[Collected data]
==================================================

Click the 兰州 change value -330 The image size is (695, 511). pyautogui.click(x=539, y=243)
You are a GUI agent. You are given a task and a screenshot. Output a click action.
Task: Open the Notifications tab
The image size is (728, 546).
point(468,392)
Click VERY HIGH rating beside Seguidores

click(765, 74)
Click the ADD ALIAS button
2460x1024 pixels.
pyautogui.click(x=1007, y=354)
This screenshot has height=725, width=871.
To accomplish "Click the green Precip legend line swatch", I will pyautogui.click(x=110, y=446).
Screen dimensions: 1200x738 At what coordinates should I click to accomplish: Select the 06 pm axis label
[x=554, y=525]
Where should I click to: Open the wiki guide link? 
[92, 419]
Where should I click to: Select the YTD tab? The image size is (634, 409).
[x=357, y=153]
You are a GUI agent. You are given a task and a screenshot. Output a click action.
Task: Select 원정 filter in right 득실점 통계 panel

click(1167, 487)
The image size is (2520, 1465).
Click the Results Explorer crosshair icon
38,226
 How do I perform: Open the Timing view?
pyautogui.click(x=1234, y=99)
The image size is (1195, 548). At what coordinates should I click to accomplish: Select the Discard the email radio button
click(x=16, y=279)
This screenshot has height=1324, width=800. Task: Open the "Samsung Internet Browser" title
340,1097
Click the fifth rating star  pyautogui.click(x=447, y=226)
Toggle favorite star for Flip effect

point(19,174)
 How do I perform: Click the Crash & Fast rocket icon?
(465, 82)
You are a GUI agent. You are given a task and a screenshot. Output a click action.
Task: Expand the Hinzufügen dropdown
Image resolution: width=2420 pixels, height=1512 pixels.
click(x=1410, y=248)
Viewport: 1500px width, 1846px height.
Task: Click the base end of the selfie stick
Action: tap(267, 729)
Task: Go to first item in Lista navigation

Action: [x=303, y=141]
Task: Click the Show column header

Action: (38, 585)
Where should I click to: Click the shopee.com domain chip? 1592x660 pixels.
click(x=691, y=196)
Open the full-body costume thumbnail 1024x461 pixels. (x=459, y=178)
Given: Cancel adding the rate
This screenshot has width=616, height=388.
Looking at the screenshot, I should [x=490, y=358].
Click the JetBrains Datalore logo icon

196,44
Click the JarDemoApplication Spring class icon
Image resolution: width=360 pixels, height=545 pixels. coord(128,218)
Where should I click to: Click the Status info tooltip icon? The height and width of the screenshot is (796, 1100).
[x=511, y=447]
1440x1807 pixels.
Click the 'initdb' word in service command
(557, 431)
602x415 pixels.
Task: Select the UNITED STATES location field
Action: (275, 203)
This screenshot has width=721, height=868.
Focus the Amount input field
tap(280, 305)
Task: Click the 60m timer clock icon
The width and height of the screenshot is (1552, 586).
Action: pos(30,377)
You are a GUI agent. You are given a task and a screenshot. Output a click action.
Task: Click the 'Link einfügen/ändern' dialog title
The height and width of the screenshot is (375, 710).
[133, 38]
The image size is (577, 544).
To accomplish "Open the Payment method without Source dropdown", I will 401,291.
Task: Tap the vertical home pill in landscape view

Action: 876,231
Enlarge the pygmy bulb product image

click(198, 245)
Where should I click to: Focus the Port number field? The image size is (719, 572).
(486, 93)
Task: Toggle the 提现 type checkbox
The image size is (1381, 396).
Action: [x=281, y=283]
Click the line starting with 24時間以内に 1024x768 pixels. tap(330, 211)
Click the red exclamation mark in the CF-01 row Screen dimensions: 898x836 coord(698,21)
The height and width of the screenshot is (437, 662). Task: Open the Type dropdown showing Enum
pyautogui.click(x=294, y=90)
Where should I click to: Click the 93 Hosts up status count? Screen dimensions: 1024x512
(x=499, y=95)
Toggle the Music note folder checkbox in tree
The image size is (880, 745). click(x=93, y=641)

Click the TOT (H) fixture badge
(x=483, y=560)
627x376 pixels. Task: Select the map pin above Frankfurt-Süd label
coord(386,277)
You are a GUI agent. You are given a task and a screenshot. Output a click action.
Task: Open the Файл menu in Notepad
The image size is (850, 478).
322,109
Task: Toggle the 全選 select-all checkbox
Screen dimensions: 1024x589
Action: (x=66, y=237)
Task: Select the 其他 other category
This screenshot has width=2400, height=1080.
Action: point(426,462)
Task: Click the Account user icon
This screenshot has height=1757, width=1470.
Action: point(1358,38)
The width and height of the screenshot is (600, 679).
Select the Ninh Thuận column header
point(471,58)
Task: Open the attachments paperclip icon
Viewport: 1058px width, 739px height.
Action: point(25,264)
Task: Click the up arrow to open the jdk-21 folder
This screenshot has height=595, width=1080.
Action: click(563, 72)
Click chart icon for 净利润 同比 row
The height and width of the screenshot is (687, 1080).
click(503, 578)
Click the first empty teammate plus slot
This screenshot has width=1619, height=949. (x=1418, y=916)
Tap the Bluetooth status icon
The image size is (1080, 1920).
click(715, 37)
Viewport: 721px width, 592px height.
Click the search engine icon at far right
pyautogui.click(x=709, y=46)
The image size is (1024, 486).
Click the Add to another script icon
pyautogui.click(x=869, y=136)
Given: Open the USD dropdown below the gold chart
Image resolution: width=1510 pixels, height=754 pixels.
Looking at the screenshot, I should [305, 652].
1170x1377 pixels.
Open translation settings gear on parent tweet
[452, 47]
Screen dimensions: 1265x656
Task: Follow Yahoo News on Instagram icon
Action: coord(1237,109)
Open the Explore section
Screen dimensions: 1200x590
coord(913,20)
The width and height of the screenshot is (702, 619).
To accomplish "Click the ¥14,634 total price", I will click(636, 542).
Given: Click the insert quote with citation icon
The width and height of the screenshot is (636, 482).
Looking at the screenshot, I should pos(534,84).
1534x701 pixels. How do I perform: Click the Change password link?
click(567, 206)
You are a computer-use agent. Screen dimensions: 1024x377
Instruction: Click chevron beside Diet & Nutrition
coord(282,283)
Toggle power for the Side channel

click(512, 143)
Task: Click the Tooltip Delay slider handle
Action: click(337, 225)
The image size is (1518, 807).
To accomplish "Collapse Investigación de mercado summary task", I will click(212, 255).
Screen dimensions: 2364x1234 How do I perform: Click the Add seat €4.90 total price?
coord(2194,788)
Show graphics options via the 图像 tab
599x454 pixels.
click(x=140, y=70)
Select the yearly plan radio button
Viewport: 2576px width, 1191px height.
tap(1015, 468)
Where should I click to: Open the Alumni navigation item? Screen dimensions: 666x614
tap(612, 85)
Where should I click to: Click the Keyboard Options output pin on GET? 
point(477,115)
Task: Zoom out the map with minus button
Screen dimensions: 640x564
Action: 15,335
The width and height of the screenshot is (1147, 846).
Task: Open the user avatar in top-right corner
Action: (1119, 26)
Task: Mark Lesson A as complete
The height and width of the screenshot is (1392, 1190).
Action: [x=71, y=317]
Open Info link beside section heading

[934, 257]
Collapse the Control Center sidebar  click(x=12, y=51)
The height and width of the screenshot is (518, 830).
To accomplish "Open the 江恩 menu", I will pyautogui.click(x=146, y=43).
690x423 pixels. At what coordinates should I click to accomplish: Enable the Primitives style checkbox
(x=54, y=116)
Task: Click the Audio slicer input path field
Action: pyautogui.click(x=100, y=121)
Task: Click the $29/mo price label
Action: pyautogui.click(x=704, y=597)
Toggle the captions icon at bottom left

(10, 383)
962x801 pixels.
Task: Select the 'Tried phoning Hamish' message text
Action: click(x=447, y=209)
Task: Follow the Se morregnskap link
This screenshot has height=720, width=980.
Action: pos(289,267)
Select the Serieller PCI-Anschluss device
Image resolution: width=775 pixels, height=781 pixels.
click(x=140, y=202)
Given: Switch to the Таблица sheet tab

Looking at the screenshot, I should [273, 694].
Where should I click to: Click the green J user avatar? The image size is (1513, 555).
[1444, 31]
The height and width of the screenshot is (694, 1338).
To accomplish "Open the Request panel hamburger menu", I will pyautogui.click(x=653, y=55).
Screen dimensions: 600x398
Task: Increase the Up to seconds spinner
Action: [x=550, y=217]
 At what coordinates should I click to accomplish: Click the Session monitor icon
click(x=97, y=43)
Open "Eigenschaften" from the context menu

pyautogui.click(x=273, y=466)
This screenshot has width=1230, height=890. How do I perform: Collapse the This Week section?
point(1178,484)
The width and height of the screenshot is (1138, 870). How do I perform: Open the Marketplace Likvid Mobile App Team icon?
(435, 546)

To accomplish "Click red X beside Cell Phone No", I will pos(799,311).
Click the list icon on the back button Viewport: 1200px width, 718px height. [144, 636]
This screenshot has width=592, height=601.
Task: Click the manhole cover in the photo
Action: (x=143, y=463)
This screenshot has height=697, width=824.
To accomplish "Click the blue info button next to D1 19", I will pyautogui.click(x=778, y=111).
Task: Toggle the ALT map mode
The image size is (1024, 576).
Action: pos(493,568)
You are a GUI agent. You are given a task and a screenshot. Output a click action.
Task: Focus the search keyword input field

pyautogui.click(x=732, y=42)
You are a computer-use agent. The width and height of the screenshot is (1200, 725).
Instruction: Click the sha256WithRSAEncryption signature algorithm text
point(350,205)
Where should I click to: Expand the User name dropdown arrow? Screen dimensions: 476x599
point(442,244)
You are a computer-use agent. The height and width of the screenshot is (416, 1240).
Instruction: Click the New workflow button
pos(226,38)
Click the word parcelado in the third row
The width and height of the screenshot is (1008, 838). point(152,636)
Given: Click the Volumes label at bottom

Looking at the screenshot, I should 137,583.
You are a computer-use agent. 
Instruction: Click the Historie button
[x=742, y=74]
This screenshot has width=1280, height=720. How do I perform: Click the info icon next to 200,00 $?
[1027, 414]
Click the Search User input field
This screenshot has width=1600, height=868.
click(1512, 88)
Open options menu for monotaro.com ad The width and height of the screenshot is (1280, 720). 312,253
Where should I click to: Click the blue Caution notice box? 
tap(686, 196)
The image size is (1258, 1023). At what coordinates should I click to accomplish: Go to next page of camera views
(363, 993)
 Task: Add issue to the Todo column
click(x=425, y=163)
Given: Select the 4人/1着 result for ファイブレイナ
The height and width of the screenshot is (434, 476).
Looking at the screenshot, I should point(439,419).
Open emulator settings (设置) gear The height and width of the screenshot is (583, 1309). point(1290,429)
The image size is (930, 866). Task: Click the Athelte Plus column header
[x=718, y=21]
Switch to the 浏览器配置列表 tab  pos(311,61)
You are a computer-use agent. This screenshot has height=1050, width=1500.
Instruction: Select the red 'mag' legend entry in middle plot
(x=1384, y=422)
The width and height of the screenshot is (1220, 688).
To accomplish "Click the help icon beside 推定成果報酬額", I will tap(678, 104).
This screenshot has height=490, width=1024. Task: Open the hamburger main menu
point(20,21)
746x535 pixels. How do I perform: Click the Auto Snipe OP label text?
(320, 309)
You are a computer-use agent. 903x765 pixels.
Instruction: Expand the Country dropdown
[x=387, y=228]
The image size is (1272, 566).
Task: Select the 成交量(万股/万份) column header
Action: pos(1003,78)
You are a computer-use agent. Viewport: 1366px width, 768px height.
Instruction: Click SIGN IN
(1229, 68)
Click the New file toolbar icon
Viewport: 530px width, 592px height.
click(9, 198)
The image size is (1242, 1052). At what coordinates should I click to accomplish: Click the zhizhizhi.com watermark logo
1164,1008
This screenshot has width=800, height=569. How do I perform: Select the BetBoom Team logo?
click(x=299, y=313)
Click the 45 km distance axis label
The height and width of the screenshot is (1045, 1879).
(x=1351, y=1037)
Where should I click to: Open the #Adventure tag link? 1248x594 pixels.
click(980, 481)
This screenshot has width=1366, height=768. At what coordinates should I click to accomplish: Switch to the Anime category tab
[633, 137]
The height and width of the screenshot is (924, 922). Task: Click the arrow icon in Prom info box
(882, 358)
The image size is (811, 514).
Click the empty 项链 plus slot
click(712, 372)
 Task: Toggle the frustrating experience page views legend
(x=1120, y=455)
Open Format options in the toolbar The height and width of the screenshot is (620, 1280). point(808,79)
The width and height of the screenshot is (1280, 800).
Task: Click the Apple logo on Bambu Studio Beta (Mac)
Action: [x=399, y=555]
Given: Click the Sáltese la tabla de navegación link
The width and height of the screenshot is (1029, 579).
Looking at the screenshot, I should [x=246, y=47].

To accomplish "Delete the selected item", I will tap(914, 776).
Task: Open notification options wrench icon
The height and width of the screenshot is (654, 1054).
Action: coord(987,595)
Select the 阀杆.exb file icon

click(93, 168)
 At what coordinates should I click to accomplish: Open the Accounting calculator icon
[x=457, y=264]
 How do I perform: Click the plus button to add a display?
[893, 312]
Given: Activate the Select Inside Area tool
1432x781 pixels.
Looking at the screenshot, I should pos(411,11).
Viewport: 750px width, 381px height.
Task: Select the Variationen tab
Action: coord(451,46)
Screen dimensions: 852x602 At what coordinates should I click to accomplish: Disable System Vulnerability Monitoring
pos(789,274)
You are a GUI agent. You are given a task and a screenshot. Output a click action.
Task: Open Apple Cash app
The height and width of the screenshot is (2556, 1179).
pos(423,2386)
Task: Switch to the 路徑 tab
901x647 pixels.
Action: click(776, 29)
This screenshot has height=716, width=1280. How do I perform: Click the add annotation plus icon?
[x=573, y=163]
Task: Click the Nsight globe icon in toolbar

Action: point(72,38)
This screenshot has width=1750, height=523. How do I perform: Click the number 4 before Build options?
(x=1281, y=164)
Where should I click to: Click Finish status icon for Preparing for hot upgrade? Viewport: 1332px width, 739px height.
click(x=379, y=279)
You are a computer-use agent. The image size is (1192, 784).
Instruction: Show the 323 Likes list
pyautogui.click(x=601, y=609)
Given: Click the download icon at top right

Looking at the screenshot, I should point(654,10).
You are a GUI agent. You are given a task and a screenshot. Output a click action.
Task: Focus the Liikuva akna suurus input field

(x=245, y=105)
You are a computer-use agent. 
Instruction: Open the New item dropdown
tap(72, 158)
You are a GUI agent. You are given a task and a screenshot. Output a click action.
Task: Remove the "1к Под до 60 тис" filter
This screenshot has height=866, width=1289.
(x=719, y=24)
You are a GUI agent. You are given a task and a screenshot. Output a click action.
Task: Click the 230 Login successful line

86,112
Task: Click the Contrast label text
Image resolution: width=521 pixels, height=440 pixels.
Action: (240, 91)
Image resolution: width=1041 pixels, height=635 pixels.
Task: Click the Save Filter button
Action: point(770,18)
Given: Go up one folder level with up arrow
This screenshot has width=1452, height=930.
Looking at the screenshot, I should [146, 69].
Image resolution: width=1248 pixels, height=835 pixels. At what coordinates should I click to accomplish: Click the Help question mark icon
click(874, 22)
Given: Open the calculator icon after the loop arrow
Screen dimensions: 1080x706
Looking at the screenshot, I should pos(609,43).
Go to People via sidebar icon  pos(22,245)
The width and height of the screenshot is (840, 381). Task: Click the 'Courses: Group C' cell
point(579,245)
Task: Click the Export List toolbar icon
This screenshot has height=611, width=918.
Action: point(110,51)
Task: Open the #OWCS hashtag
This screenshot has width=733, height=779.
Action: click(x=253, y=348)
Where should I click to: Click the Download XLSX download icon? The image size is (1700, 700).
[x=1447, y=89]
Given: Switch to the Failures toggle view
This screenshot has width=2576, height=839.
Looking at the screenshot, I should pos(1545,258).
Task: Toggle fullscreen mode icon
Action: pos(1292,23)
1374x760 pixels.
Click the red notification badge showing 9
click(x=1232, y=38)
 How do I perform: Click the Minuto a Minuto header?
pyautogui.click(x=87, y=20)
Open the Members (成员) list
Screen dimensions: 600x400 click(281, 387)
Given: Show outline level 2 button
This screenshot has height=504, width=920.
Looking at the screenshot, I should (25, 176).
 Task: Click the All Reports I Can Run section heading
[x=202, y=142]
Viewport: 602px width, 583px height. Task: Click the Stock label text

==================================================

**What the task asks:** Only the lines from the first line of the records through the line containing "This screenshot has height=725, width=871." should be repeated, exactly as they appear.

**Finished task:**
Click the 兰州 change value -330 The image size is (695, 511). pyautogui.click(x=539, y=243)
You are a GUI agent. You are given a task and a screenshot. Output a click action.
Task: Open the Notifications tab
The image size is (728, 546).
point(468,392)
Click VERY HIGH rating beside Seguidores

click(765, 74)
Click the ADD ALIAS button
2460x1024 pixels.
pyautogui.click(x=1007, y=354)
This screenshot has height=725, width=871.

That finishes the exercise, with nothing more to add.